But the GN’s 2010-2011 aerial survey results, made public earlier this month, estimate the western Hudson Bay’s polar bears numbers at 1,013.

These results contradict predictions from a survey conducted by Environment Canada in 2004, which collected data through mark-recapture surveys near Churchill, Manitoba, NTI said.

That survey determined that the polar population had dropped to 935, predicting that the population would continue to decline to 610 by 2011 due to an early spring break up and later fall freeze-up.

NTI called those numbers “faulty predictions,” which have hurt Inuit harvesting.

Wildlife management in Nunavut must take into account Inuit traditional knowledge, Eetoolook said.

And quota numbers shouldn’t be influenced by worry over climate change and its impact on polar bears, he said.

“This is not about climate change,” he said. “This is about how polar bears were used to draw attention to climate change.
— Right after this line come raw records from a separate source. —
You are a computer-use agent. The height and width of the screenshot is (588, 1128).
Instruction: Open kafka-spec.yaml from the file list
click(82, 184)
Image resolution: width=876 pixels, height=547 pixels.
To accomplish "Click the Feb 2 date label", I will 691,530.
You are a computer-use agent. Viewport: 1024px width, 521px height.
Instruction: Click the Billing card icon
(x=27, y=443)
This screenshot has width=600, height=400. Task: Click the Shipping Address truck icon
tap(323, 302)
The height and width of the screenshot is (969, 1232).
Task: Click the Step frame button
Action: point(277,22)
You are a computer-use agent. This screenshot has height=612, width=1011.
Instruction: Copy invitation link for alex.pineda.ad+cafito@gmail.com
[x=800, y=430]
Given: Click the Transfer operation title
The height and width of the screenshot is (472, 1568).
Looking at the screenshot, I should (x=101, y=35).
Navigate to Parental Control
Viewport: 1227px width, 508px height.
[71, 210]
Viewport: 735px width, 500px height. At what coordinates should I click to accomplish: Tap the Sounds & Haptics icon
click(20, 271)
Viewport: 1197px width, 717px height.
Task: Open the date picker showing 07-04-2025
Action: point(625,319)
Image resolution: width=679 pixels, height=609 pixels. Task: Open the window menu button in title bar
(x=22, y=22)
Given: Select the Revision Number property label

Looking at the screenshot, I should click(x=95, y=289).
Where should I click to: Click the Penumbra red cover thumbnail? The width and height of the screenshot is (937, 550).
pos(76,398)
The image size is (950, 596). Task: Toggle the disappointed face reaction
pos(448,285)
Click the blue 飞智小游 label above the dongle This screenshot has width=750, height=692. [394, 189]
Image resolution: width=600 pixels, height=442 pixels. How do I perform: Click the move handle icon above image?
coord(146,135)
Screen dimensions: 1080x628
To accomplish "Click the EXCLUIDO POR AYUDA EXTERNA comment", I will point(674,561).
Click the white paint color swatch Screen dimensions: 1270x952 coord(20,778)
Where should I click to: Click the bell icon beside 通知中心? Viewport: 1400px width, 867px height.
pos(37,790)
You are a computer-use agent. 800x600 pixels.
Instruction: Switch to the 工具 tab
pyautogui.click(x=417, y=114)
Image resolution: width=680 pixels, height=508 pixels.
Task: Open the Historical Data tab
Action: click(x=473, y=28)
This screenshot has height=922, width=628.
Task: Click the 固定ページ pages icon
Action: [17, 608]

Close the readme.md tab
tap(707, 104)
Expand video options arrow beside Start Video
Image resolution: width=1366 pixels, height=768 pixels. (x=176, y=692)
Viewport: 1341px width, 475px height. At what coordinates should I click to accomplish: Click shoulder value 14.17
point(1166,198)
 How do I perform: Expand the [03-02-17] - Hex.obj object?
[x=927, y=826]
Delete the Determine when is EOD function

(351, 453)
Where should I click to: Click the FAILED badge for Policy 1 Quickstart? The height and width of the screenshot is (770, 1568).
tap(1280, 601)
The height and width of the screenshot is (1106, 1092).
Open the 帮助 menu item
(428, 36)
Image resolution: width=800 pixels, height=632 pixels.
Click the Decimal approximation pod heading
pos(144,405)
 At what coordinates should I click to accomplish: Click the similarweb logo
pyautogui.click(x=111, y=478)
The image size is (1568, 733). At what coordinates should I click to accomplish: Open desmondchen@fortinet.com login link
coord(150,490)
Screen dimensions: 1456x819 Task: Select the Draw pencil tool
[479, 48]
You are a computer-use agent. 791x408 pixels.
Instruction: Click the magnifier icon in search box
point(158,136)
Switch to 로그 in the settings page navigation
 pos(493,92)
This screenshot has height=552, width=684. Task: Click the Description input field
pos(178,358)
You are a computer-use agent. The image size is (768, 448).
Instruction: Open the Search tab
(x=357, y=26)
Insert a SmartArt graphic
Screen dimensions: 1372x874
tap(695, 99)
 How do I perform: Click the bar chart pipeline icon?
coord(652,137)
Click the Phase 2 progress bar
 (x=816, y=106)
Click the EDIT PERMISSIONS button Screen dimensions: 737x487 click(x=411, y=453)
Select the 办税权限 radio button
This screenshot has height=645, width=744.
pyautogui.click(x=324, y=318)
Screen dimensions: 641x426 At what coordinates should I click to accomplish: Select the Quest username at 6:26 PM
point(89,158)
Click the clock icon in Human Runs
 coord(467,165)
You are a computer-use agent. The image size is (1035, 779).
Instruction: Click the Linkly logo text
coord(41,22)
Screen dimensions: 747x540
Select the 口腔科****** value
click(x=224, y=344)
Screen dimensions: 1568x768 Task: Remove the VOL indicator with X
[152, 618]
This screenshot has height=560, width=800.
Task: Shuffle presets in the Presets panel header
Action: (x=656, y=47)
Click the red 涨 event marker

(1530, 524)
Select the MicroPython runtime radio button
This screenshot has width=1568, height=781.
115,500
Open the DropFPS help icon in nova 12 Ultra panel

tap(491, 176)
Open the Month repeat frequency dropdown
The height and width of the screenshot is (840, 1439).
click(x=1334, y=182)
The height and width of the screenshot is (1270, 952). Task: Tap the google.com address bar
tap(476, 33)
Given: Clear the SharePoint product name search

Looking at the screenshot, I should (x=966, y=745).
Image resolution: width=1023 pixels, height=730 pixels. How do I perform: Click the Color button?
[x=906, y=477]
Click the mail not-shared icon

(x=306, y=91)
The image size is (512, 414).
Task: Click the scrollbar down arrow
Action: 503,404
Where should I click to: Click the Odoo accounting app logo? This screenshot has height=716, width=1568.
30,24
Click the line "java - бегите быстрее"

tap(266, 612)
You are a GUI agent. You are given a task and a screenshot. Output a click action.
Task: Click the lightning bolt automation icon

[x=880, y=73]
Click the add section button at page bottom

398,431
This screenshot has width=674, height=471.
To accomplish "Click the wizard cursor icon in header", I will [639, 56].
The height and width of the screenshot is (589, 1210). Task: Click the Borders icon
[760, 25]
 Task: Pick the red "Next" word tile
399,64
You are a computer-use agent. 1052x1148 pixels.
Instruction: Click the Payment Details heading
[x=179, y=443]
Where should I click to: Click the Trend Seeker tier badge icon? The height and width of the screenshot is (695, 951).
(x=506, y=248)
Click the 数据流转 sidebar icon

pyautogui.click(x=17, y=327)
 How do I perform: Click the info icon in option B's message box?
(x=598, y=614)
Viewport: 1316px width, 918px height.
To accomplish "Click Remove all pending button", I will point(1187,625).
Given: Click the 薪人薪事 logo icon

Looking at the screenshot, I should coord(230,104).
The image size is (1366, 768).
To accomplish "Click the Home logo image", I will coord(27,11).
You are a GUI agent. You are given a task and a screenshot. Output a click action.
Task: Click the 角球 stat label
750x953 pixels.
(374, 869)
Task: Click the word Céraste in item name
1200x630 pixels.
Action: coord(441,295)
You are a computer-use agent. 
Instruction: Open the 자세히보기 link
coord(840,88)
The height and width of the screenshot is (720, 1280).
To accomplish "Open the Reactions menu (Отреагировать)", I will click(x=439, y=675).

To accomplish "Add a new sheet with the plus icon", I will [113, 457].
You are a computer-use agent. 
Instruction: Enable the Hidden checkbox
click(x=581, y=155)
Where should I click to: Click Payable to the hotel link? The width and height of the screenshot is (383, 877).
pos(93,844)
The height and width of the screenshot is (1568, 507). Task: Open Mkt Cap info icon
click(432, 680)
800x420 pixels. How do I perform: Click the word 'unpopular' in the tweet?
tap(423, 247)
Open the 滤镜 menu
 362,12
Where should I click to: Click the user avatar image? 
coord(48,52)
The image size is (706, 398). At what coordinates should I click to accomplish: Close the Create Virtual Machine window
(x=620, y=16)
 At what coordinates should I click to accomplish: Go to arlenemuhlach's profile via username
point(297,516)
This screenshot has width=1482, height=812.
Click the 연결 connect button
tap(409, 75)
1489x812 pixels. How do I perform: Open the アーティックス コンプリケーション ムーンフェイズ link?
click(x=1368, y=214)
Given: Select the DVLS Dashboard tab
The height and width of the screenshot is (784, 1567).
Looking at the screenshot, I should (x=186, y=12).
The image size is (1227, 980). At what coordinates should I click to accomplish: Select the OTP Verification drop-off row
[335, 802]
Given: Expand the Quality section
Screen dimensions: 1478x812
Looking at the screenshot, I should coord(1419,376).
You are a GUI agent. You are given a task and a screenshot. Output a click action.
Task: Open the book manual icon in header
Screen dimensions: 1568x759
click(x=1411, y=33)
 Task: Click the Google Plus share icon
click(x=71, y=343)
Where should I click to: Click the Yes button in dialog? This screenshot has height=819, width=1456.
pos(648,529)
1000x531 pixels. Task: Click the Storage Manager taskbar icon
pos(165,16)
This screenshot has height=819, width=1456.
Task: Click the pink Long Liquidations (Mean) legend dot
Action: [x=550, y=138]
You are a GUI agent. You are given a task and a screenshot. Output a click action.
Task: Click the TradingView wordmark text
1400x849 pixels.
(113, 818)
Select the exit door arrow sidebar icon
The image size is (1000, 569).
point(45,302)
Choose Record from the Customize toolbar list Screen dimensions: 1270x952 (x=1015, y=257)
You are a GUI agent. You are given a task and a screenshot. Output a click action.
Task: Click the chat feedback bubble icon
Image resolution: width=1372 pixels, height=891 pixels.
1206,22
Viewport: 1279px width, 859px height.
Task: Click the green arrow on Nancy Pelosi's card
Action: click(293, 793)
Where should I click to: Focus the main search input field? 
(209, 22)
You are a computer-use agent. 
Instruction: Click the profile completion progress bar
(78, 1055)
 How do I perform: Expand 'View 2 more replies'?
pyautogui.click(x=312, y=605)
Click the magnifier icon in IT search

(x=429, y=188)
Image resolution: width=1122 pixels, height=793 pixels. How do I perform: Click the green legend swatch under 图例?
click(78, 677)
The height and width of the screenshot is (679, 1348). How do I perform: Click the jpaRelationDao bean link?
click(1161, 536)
Changes were not made to reduce the causes or impact of climate change, but changes were made to the harvesting quotas.”

After cutbacks to the western Hudson Bay polar bear quota in recent years, Nunavut decided last October to increase its quota to 42 for the 2011-2012 season — before the survey results were in.

The GN’s department of environment recommended the increase, noting a recovery of the polar bear population in the Kivalliq in recent years.

Of the 42, four polar bears were expected to be harvested by hunters in Churchill as part of their polar bear deterrent program.

That left 38 for Nunavut.

But 17 of those polar bears were used to compensate for over-hunting during previous years, leaving a quota of 21 bears for Hudson Bay communities this season.

Results from the latest aerial survey will be taken to western Hudson Bay communities for consultation this winter, the GN said.

The GN then plans to work with its wildlife co-management partners on a long-term quota for the western Hudson Bay polar bear population.